§ GOAL OF THE EXERCISE: I'd like an exact copy of every line from the start of the entries below through the line containing "Click the row", please.

━━━━━━━━━━━━━━━━━━━━━━━━━━━━━━

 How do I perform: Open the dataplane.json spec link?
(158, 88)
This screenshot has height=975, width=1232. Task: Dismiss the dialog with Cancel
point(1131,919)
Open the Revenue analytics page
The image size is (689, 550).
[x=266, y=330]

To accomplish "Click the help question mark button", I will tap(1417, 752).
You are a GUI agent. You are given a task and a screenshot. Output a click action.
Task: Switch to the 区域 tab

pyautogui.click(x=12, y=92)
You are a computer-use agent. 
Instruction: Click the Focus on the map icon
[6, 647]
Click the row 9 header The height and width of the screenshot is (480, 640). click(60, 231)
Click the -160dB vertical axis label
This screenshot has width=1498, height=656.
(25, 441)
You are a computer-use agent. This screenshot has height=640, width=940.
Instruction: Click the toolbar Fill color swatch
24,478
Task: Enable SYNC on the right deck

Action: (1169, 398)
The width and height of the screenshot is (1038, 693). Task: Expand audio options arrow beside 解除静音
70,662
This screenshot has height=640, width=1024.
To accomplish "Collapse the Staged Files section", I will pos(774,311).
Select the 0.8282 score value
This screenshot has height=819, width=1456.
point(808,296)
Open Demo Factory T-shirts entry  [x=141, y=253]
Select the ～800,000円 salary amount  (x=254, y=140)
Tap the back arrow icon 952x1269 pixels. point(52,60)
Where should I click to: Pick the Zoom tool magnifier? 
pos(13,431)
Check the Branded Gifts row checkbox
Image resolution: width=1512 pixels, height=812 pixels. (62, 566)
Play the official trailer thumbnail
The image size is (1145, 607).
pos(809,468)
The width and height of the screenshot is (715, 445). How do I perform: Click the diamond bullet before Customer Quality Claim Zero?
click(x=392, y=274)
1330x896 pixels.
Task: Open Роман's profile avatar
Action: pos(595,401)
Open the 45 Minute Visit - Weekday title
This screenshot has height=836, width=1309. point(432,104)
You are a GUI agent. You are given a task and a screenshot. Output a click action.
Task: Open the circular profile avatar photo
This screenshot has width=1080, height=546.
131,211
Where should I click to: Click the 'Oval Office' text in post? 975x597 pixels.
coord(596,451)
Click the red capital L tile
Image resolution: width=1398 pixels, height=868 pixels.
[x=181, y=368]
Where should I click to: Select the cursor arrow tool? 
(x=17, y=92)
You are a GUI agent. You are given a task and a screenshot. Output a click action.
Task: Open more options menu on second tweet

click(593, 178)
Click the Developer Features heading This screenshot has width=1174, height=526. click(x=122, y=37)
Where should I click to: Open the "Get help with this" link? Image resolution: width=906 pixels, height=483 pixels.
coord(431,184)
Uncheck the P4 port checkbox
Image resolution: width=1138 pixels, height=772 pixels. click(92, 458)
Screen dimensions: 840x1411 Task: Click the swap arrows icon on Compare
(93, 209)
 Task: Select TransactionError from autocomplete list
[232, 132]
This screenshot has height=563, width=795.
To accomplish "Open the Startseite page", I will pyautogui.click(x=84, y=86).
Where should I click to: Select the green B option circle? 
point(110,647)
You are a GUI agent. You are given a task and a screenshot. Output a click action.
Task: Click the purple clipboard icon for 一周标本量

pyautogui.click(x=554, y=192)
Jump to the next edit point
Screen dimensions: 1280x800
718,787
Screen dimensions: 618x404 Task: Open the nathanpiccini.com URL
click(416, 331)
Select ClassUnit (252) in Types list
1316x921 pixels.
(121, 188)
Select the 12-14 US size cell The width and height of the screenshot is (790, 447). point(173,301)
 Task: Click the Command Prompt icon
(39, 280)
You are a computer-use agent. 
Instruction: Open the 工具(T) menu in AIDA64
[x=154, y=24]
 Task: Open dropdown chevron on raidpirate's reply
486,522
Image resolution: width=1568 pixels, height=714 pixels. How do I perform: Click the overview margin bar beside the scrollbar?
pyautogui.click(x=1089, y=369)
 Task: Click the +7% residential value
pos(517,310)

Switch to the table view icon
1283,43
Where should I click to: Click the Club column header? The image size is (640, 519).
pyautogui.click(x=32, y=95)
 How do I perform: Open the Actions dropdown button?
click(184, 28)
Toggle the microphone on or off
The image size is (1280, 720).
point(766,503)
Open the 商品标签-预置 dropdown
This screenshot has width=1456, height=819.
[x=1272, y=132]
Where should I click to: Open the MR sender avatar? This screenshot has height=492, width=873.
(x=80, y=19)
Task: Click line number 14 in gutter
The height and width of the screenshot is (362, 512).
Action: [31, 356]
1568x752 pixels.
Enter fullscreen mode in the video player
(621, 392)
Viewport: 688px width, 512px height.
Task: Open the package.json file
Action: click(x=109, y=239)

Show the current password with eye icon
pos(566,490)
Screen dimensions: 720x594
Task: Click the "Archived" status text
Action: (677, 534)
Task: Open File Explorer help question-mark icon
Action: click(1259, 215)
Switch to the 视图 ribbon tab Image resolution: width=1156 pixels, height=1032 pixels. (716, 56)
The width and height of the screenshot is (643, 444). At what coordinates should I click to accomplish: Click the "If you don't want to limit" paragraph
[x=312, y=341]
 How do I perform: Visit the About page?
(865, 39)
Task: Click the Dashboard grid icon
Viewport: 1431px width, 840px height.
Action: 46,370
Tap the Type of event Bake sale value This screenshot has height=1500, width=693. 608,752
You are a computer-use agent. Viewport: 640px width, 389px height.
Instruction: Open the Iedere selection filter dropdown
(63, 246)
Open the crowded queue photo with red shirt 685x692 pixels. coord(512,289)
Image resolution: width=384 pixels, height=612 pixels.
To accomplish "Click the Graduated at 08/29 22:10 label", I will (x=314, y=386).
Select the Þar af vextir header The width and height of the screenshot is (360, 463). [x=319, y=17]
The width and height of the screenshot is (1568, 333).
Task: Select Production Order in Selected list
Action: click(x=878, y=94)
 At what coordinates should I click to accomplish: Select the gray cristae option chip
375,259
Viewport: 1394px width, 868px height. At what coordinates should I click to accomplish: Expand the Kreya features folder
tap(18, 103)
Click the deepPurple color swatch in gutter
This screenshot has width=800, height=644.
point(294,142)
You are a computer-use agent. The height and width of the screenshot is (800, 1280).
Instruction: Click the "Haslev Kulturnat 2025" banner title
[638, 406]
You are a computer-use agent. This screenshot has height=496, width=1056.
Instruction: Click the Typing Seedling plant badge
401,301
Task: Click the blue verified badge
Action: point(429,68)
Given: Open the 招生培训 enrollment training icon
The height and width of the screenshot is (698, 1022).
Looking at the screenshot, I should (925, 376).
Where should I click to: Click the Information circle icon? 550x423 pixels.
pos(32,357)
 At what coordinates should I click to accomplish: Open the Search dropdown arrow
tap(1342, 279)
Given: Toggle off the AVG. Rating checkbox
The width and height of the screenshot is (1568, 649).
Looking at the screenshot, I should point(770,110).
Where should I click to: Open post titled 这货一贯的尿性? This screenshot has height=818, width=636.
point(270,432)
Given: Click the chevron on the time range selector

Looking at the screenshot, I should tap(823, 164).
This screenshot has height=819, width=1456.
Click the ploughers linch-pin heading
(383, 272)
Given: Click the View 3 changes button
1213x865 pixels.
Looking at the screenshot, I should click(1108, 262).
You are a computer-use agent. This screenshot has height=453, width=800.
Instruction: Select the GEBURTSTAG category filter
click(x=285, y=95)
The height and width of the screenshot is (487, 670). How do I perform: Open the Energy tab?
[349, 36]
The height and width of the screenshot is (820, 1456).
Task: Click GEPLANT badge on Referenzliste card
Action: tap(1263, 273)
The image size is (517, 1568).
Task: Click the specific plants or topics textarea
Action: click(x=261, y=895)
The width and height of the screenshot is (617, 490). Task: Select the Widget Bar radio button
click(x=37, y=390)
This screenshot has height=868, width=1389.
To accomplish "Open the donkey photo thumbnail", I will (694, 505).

━━━━━━━━━━━━━━━━━━━━━━━━━━━━━━

§ YOUR SOLUTION:
 How do I perform: Open the dataplane.json spec link?
(158, 88)
This screenshot has height=975, width=1232. Task: Dismiss the dialog with Cancel
point(1131,919)
Open the Revenue analytics page
The image size is (689, 550).
[x=266, y=330]

To accomplish "Click the help question mark button", I will tap(1417, 752).
You are a GUI agent. You are given a task and a screenshot. Output a click action.
Task: Switch to the 区域 tab

pyautogui.click(x=12, y=92)
You are a computer-use agent. 
Instruction: Click the Focus on the map icon
[6, 647]
Click the row 9 header The height and width of the screenshot is (480, 640). click(60, 231)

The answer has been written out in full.